----------------------------------------------------------------------
Sally Tpu Peephole Optimizer version 1,10
Morten Welinder
February-March 1993
----------------------------------------------------------------------
1. Welcome
Welcome to Sally Tpu Peephole Optimizer, Spo. This program lets you
produce faster programs with Borland Pascal version 7.0 by optimizing
the intermidiate code produced by that compiler.
The program and documentation of it (including this file) is copyright
1993 by Morten Welinder. "Sally" as the program outputs is also me.
Units compiled for Windows are currently not handled.
As a special bonus of using this program, the longint shift bug in the
runtime library will be eliminated.
2. Terms of use
I do not currently know what I want to do with this program. Therefore
the following terms apply to all use of Sally Tpu Peephole Optimizer
version 1,10:
1. The program may be used in 1993 only.
2. The program may be used by private individuals only.
3. You don't have to pay for using the program.
4. You may distribute copies of the program, if and if only
you distribute the whole package unmodified.
5. You use the program at your own risc.
3. Bug reports and suggestions
Bug reports, comments et cetera can be snail-mailed to
Morten Welinder
Borups Alle 249B, 3tv
2400 Koebenhavn NV
or emailed to "terra@diku.dk". The latter is my graduate student
account at Department of Computer Science, University of Copenhagen,
Denmark.
Please be specific: use the debugging options to localize the bugs and
include the failing source code.
The mail system at Diku was down some days late in February.
If you sent bug reports (concerning version 1,00) at that time and
didn't get a reply, please resubmit!
4. Usage
The optimizer is a command-line utility and regognizes lots of options.
Entering "Spo" without parameters gives you a list:
Sally Tpu Peephole Optimizer version 1,10
Copyright 1993 by Sally
Usage: Spo Infile(s) [Options]
/? Help
/Ax Assembler Example: Tasmx.Exe
/Tx Target 86, 186, ... , 486
/Rx Range Check (B)ounds, (E)liminate
/Sx Stack Check (U)nfold, (E)liminate
/Ix InOutRes Check (U)nfold, (E)liminate
/Ox Overflow Check (I)ntO, (E)liminate
/Nx 80n87 instructions (S)oft, (H)ard
/Cx Target platform (D)os, (P)rotected, (W)indows
/Dx Debug Keep (L)ist file.
(N)o optimization.
(S)ystem names.
Infile(s) is a list of the units to optimize.
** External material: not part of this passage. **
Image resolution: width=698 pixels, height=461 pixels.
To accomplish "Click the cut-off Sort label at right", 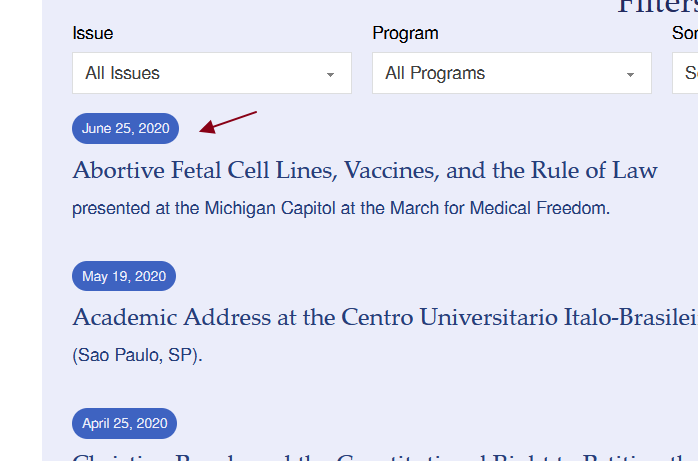I will pos(685,33).
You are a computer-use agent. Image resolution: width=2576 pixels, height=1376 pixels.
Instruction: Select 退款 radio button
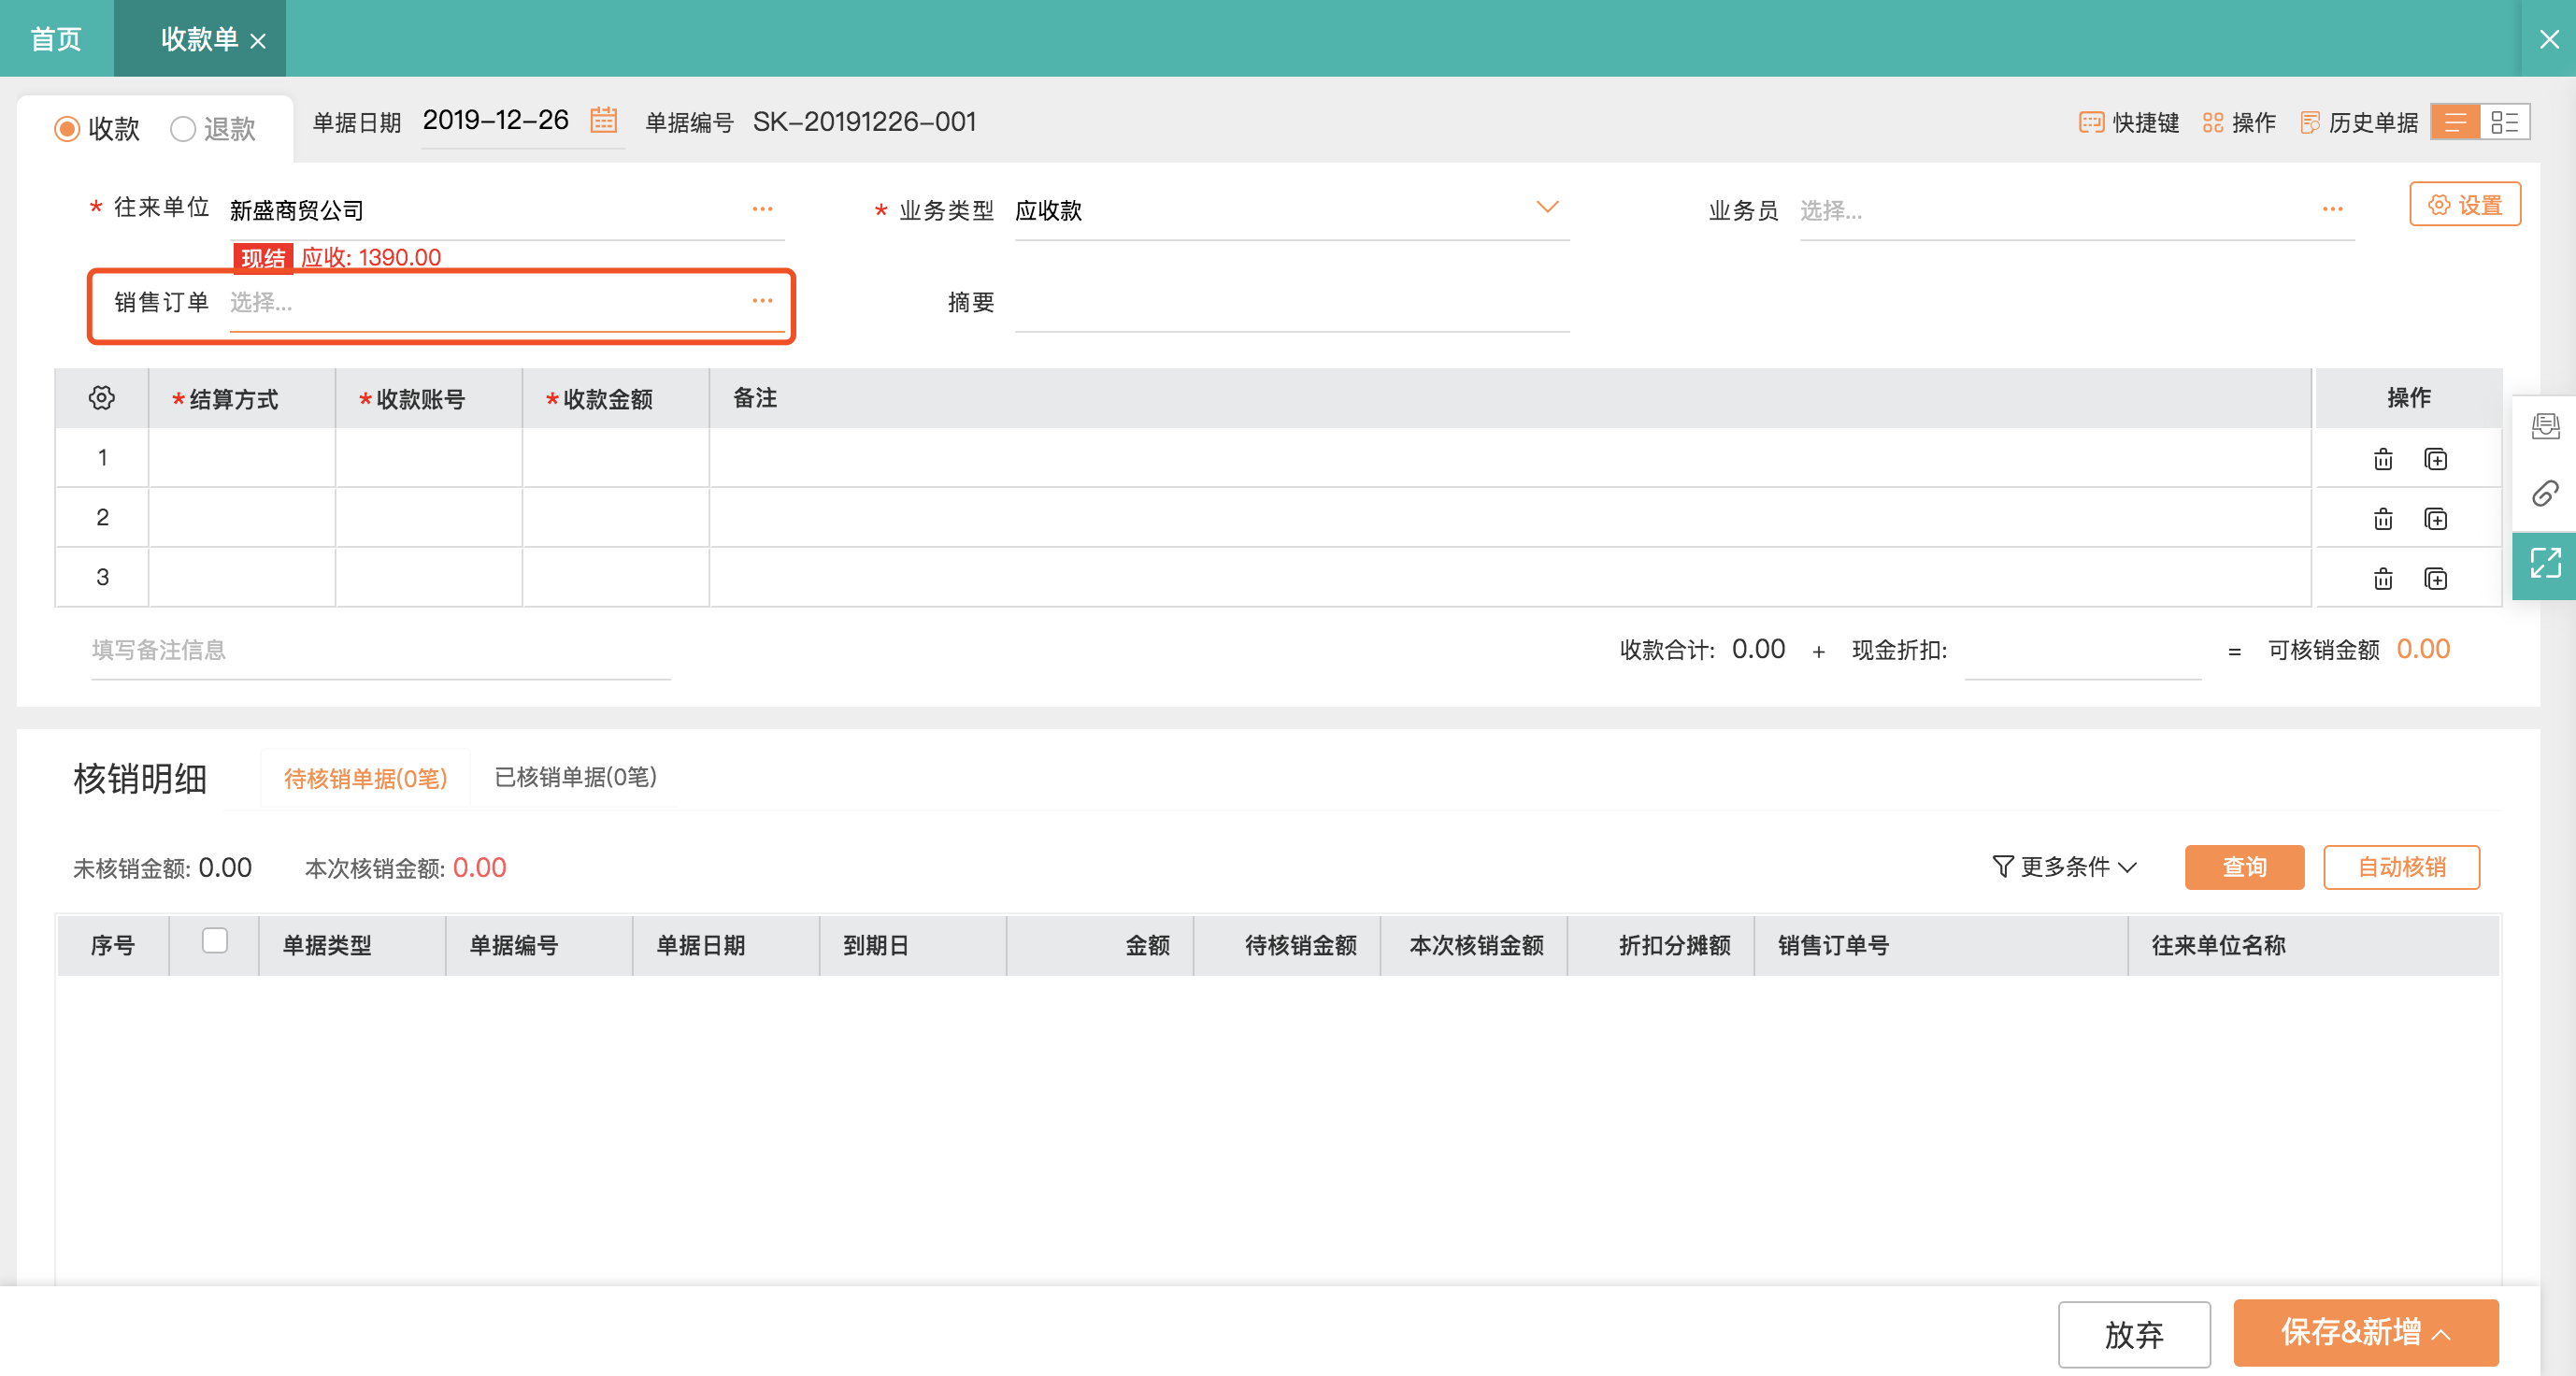[188, 122]
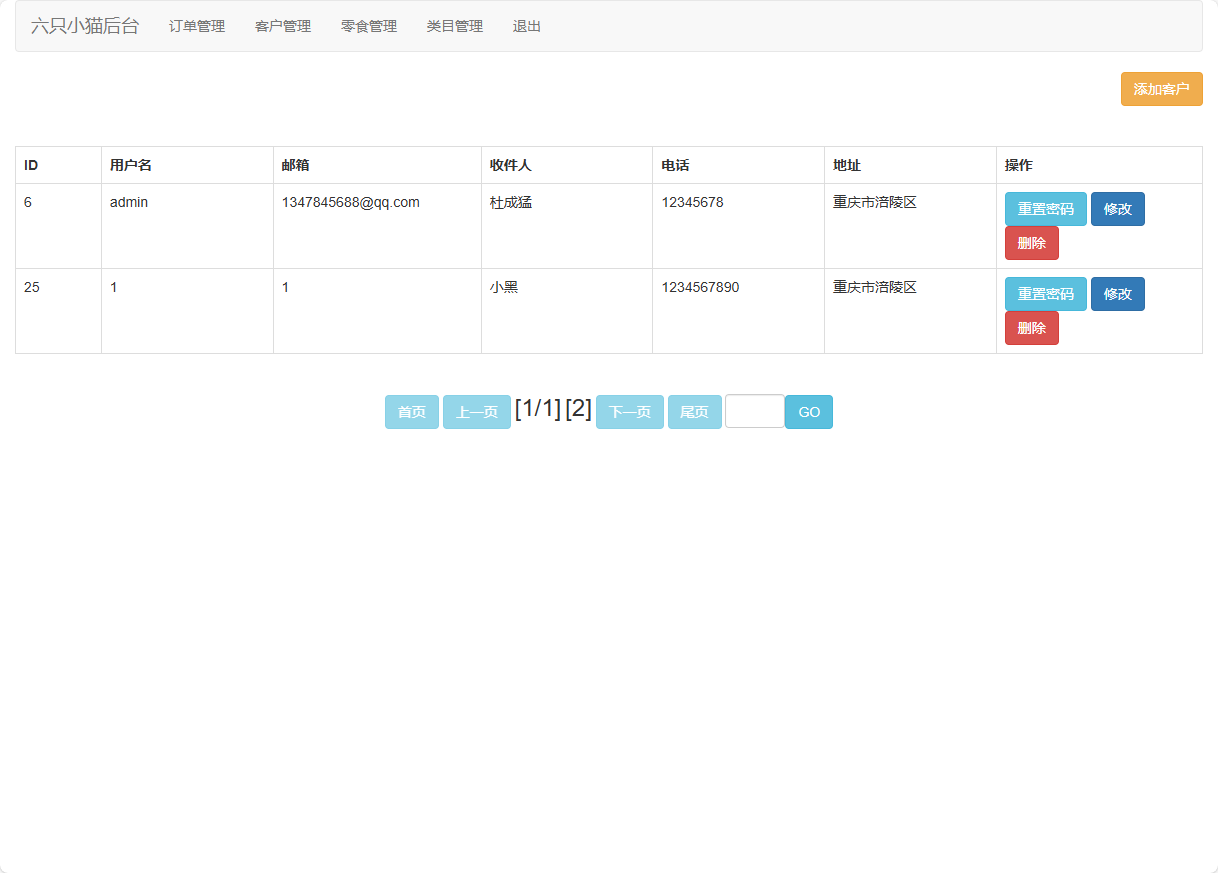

Wildcards are now allowed.
Debug information must be present in the unit.
The optimized versions of the units will be written in the current
directory with an extension of "Ttt".
This may very well change in later versions.
Note that options with parameters (e.g., "/Sx") does not accept any
white space between the "S" and the parameter.
The options are described in greater detail in the following sections.
In order to run Spo you will need 300-600 KB free memory.
The presense of Xms memory (up to 64 KB) may improve capacity very
slightly. See the assembler option for information about how to use an
assembler with larger capacity.
An alternate version for users with 386 processors is available:
Spo386. This version runs under Dpmi and you will need some of the
files that came with Borland Pascal 7.0 (the same files you need to
start Bp.Exe). The alternate version of Spo doesn't have the 64K
limit for the assembly buffer and will thus optimize larger units.
Spo386 has been tested under Borland's dos extender only and since it
uses some dirty tricks to operate in 32 bit mode it may or may not
function under other dos extenders.
Please let me know it you have problems.
5. How?
Spo works by a three phase scheme
1. Disassembly.
2. Optimization of the generated assembly code.
3. Assembly.
This scheme has the side effect that you cannot rely on a particular
coding of some instruction. As an example "Mov Sp,Bp" has two
different encodings. This should not concern you.
In generel the speed-up comes from unfolding system procedures and
functions. A far call and return takes 30 clock cycles plus penalties
for broken instruction queues on a 486.
Other speed-up sources are use of larger instruction sets and less
local view on instructions.
6. Error messages and warnings
There are found kinds of messages from Spo: information, warnings,
errors, and internal errors. This (incomplete) list describes them.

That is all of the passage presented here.